-- What you need to do --
For this exercise, restate word for word only the lines from the first line of the data to the line containing "You are a computer-use agent. The image size is (1568, 744).".

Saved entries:
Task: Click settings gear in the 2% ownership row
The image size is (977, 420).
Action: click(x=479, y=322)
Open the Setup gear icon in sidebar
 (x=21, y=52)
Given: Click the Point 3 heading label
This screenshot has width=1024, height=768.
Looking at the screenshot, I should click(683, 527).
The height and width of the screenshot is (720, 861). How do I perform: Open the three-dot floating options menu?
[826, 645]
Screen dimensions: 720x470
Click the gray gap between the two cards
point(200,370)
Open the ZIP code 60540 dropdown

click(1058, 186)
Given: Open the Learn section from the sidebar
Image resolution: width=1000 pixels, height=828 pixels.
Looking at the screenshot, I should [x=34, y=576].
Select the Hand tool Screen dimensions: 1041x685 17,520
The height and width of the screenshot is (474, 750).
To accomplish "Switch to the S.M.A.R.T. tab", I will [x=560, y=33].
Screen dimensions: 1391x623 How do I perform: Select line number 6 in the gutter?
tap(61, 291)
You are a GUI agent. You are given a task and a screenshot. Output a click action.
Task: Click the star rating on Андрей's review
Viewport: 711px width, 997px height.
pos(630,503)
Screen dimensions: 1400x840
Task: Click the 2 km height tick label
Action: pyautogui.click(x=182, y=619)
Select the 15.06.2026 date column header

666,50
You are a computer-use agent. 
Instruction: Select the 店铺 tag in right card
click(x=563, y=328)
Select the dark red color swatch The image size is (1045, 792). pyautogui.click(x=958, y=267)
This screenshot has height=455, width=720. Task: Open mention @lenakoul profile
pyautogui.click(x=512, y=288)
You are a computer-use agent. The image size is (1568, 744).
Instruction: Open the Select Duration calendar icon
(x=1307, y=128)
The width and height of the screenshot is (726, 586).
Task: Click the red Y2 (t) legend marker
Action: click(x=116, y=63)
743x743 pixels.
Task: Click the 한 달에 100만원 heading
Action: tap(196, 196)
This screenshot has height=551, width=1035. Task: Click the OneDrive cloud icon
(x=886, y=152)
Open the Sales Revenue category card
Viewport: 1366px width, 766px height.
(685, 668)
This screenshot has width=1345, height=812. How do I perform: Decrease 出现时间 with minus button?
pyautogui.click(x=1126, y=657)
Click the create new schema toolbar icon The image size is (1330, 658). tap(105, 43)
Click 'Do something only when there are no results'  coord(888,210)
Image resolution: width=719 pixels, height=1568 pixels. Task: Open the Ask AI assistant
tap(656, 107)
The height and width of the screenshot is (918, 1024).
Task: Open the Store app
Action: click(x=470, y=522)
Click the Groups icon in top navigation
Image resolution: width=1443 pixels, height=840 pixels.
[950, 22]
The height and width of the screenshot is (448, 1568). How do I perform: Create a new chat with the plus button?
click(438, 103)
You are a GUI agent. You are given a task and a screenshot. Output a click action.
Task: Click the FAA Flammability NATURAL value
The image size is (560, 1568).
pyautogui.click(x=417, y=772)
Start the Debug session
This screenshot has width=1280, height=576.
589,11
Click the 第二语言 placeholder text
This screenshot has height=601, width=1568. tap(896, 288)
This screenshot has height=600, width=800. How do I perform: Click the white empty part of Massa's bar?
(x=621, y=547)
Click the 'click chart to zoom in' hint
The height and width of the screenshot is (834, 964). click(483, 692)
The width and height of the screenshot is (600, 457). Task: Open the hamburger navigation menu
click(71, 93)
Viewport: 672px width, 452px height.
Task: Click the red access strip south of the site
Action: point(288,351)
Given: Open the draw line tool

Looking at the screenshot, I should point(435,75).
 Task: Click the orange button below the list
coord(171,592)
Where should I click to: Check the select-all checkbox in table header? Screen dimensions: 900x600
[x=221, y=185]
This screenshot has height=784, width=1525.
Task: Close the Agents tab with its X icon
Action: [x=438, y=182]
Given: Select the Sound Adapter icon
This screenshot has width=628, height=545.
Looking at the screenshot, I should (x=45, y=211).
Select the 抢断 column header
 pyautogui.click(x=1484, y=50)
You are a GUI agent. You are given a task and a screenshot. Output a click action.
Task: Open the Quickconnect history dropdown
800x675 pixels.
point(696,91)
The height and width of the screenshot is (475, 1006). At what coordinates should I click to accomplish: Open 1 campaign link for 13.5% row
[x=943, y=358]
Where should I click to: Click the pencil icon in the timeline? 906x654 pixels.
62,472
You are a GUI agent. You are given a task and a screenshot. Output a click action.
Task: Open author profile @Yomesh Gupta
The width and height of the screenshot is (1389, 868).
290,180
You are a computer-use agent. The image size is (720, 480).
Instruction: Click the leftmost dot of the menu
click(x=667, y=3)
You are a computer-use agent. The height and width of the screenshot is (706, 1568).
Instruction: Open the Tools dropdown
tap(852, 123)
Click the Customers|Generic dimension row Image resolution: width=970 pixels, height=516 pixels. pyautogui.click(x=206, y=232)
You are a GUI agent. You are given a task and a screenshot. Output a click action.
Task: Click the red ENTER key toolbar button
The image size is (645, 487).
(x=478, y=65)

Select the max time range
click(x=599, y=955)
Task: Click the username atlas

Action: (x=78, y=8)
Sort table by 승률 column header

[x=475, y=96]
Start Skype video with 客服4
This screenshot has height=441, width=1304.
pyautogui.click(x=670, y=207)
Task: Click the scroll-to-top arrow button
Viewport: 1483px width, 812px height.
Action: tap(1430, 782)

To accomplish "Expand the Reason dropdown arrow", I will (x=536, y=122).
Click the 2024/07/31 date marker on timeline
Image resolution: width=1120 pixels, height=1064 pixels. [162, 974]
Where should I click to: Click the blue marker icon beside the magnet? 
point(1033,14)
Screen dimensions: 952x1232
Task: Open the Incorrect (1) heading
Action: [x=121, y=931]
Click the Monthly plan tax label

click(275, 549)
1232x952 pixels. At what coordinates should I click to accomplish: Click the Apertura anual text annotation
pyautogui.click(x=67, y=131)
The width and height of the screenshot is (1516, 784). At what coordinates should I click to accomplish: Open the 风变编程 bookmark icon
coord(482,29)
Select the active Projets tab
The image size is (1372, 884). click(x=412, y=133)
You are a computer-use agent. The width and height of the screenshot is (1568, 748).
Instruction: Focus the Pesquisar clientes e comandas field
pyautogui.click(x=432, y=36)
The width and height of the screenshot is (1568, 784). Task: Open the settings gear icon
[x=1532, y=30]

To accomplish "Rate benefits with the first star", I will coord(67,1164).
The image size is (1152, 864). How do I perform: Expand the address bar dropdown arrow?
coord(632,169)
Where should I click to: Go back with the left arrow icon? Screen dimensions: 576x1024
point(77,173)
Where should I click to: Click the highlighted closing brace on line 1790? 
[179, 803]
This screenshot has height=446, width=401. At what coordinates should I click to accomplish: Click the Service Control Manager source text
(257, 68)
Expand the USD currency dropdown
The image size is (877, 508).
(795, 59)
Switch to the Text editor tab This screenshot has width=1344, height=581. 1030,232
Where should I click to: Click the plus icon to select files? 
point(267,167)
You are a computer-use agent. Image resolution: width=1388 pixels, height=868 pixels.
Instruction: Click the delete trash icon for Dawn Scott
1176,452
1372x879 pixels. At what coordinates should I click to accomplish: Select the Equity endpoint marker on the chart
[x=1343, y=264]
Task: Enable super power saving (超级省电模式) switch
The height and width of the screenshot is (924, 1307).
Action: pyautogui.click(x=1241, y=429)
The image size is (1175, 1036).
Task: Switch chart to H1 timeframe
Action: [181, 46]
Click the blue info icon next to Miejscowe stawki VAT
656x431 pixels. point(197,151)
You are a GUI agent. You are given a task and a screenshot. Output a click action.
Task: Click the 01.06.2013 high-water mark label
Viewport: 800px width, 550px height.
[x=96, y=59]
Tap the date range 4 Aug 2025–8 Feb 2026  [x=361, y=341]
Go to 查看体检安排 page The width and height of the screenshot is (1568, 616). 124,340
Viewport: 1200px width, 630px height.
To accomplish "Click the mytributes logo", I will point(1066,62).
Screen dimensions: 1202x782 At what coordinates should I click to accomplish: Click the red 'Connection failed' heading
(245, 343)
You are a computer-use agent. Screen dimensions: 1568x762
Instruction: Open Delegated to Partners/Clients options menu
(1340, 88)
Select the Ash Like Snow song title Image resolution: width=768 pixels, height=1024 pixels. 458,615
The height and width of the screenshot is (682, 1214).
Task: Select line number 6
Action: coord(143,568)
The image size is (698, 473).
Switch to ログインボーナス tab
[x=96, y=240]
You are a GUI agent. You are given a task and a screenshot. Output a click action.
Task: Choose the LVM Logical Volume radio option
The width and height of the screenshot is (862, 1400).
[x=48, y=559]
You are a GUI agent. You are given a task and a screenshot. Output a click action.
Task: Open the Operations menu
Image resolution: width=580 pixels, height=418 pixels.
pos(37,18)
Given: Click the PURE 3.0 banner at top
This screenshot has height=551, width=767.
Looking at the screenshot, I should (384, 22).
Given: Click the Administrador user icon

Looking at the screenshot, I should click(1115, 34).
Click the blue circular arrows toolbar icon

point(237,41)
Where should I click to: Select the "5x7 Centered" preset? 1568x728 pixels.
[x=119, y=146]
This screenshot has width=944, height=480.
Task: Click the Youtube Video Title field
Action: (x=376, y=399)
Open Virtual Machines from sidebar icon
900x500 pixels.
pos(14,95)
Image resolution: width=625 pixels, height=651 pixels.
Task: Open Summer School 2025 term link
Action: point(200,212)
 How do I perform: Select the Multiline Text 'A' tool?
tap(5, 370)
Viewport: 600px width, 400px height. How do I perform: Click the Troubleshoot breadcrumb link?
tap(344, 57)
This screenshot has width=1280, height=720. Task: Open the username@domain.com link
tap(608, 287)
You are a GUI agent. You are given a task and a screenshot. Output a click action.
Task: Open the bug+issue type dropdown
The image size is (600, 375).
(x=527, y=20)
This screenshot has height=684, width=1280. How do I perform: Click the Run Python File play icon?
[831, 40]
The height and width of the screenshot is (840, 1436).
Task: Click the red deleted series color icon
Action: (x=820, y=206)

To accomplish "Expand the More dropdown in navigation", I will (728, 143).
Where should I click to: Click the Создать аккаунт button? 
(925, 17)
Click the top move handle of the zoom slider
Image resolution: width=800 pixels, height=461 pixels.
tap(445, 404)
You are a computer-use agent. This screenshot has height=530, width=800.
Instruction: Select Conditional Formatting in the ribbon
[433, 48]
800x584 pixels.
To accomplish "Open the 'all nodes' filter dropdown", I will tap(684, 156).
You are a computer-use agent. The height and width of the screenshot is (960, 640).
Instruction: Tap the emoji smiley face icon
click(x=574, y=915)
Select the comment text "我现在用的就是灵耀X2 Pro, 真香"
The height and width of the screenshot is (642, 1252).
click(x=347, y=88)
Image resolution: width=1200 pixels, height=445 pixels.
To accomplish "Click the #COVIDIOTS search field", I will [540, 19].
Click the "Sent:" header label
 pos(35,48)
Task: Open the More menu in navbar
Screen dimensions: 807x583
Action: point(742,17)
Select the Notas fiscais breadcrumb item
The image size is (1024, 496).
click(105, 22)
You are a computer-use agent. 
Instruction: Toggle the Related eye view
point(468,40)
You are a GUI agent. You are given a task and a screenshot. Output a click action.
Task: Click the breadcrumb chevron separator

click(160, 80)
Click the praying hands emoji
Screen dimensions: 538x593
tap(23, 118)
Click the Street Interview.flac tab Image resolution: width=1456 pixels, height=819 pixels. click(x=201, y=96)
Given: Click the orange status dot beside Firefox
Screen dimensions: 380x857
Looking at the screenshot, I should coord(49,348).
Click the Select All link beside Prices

-- Exercise response --
Task: Click settings gear in the 2% ownership row
The image size is (977, 420).
Action: click(x=479, y=322)
Open the Setup gear icon in sidebar
 (x=21, y=52)
Given: Click the Point 3 heading label
This screenshot has width=1024, height=768.
Looking at the screenshot, I should click(683, 527).
The height and width of the screenshot is (720, 861). How do I perform: Open the three-dot floating options menu?
[826, 645]
Screen dimensions: 720x470
Click the gray gap between the two cards
point(200,370)
Open the ZIP code 60540 dropdown

click(1058, 186)
Given: Open the Learn section from the sidebar
Image resolution: width=1000 pixels, height=828 pixels.
Looking at the screenshot, I should [x=34, y=576].
Select the Hand tool Screen dimensions: 1041x685 17,520
The height and width of the screenshot is (474, 750).
To accomplish "Switch to the S.M.A.R.T. tab", I will [x=560, y=33].
Screen dimensions: 1391x623 How do I perform: Select line number 6 in the gutter?
tap(61, 291)
You are a GUI agent. You are given a task and a screenshot. Output a click action.
Task: Click the star rating on Андрей's review
Viewport: 711px width, 997px height.
pos(630,503)
Screen dimensions: 1400x840
Task: Click the 2 km height tick label
Action: pyautogui.click(x=182, y=619)
Select the 15.06.2026 date column header

666,50
You are a computer-use agent. 
Instruction: Select the 店铺 tag in right card
click(x=563, y=328)
Select the dark red color swatch The image size is (1045, 792). pyautogui.click(x=958, y=267)
This screenshot has height=455, width=720. Task: Open mention @lenakoul profile
pyautogui.click(x=512, y=288)
You are a computer-use agent. The image size is (1568, 744).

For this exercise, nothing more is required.